[LU-15604] sanity-lnet test_226: failed to unload modules Created: 28/Feb/22 Updated: 24/Mar/22 Resolved: 24/Mar/22 |
|
| Status: | Closed |
| Project: | Lustre |
| Component/s: | None |
| Affects Version/s: | None |
| Fix Version/s: | None |
| Type: | Bug | Priority: | Minor |
| Reporter: | Maloo | Assignee: | Chris Horn |
| Resolution: | Won't Fix | Votes: | 0 |
| Labels: | None | ||
| Severity: | 3 |
| Rank (Obsolete): | 9223372036854775807 |
| Description |
|
This issue was created by maloo for Chris Horn <chris.horn@hpe.com> This issue relates to the following test suite run: https://testing.whamcloud.com/test_sets/b3098e8b-70ca-4980-a955-159ee6537597 test_226 failed with the following error: failed to unload modules This is a new test case added by the patch. I don't see anything obviously wrong, so I'm not sure why it failed in this way. I repeated the test 100 times in my VM environment and I did not see this issue.

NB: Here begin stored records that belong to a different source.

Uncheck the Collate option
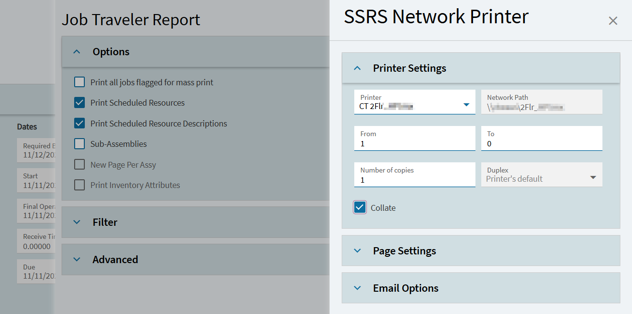 click(x=360, y=207)
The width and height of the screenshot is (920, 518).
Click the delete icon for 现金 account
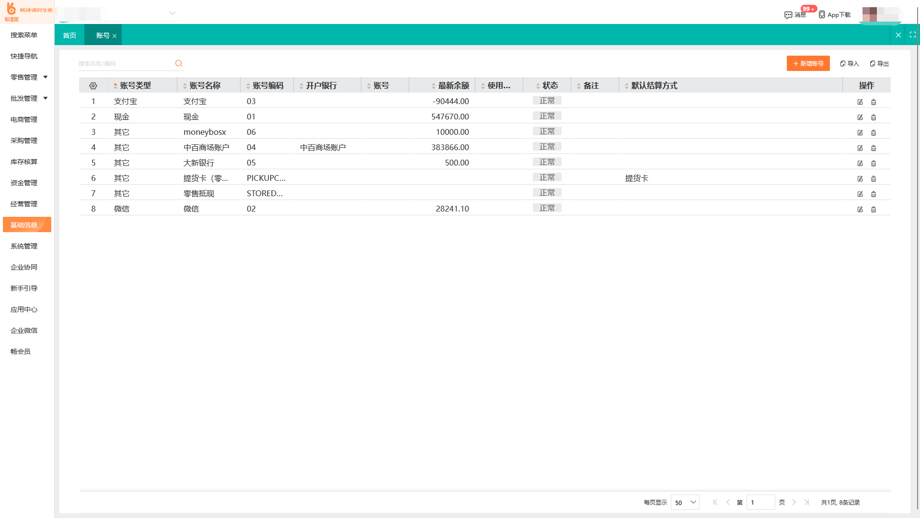[x=874, y=117]
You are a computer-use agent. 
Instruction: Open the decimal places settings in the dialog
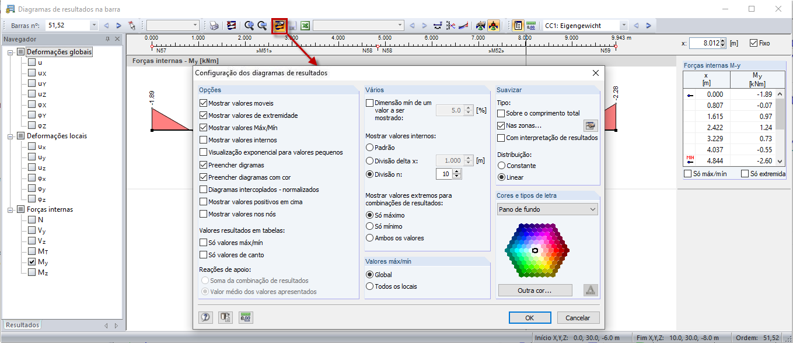(x=245, y=317)
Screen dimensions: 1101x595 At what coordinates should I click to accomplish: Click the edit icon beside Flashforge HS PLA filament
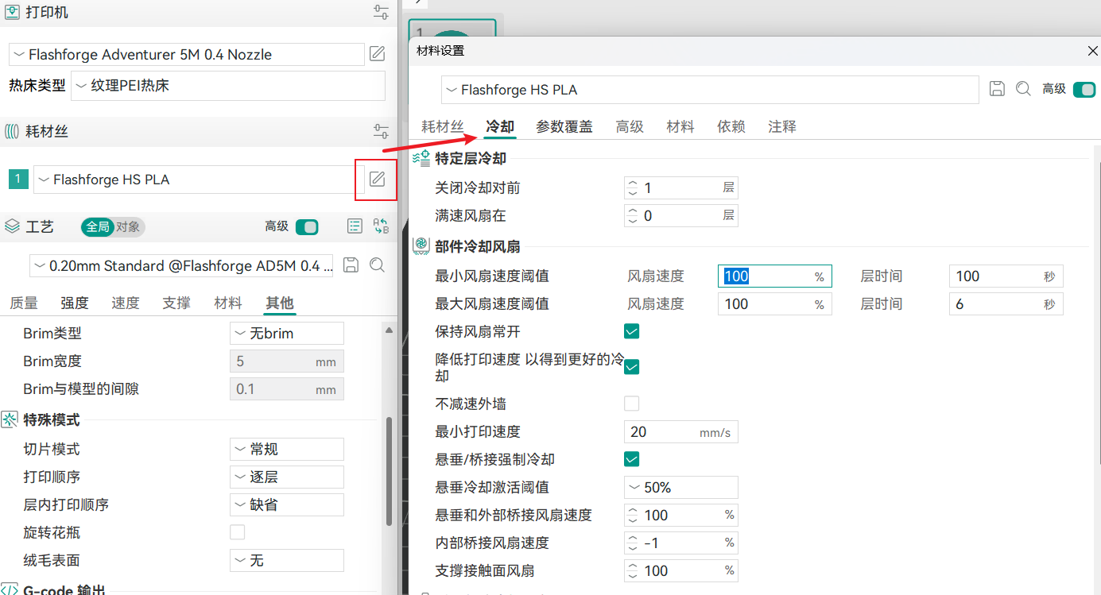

VVVVVVV DO NOT REMOVE LINES BELOW, Added by Maloo for auto-association VVVVVVV |
| Comments |
| Comment by Chris Horn [ 22/Mar/22 ] |
|
I was testing https://review.whamcloud.com/#/c/46727/ by starting/stopping LNet in a loop while pinging the test node from 3 other peers: [root@s-lmo-gaz38a ~]# while true; do for i in {1..20}; do lctl ping 172.18.2.6@o2ib10; done; echo sleep 5; sleep 5; done
...
[root@s-lmo-gaz38b ~]# while true; do for i in {1..2}; do lnetctl discover --force 172.18.2.6@o2ib10; done; lnetctl peer del --prim 172.18.2.6@o2ib; echo sleep 5; sleep 5; done
...
cassini-hosta:~ # while true; do for i in {1..20}; do lnetctl discover --force 172.18.2.6@o2ib; done; lnetctl peer del --prim 172.18.2.6@o2ib; echo sleep 5; sleep 5; done
...
cassini-hostb:~ # while true; do /bin/start.sh2 ; lustre_rmmod ; echo sleep 5; sleep 5; done
sleep 5
sleep 5
sleep 5
sleep 5
sleep 5
sleep 5
...
After a while, I opened some additional terminals on the test node and ran some lctl and lnetctl commands in a loop: cassini-hostb:~ # while true; do lctl list_nids 2>/dev/null; done ... cassini-hostb:~ # while true; do lnetctl peer show 2>/dev/null; done ... cassini-hostb:~ # while true; do lnetctl net show 2>/dev/null; done ... At that point, I started to see some rmmod failures like in this ticket: sleep 5 sleep 5 rmmod: ERROR: Module libcfs is in use So I think that this test failure is most likely just from some other lctl or lnetctl process that is running at same time as rmmod. We're executing unload_modules_local via do_rpc_nodes() which is going to invoke "lctl mark" on all the test nodes. This is most likely what is causing the occasional rmmod failure. So it seems that it is not safe to call unload_modules_local() via do_rpc_nodes(). |
| Comment by Chris Horn [ 24/Mar/22 ] |
|
The tests were modified to call lustre_rmmod via do_nodes() instead of the using unload_modules_locals() via do_rpc_nodes(). With that change, the test now passes consistently. https://testing.whamcloud.com/test_sessions/81932feb-6028-40fb-868d-f6a21485811c 100/100 |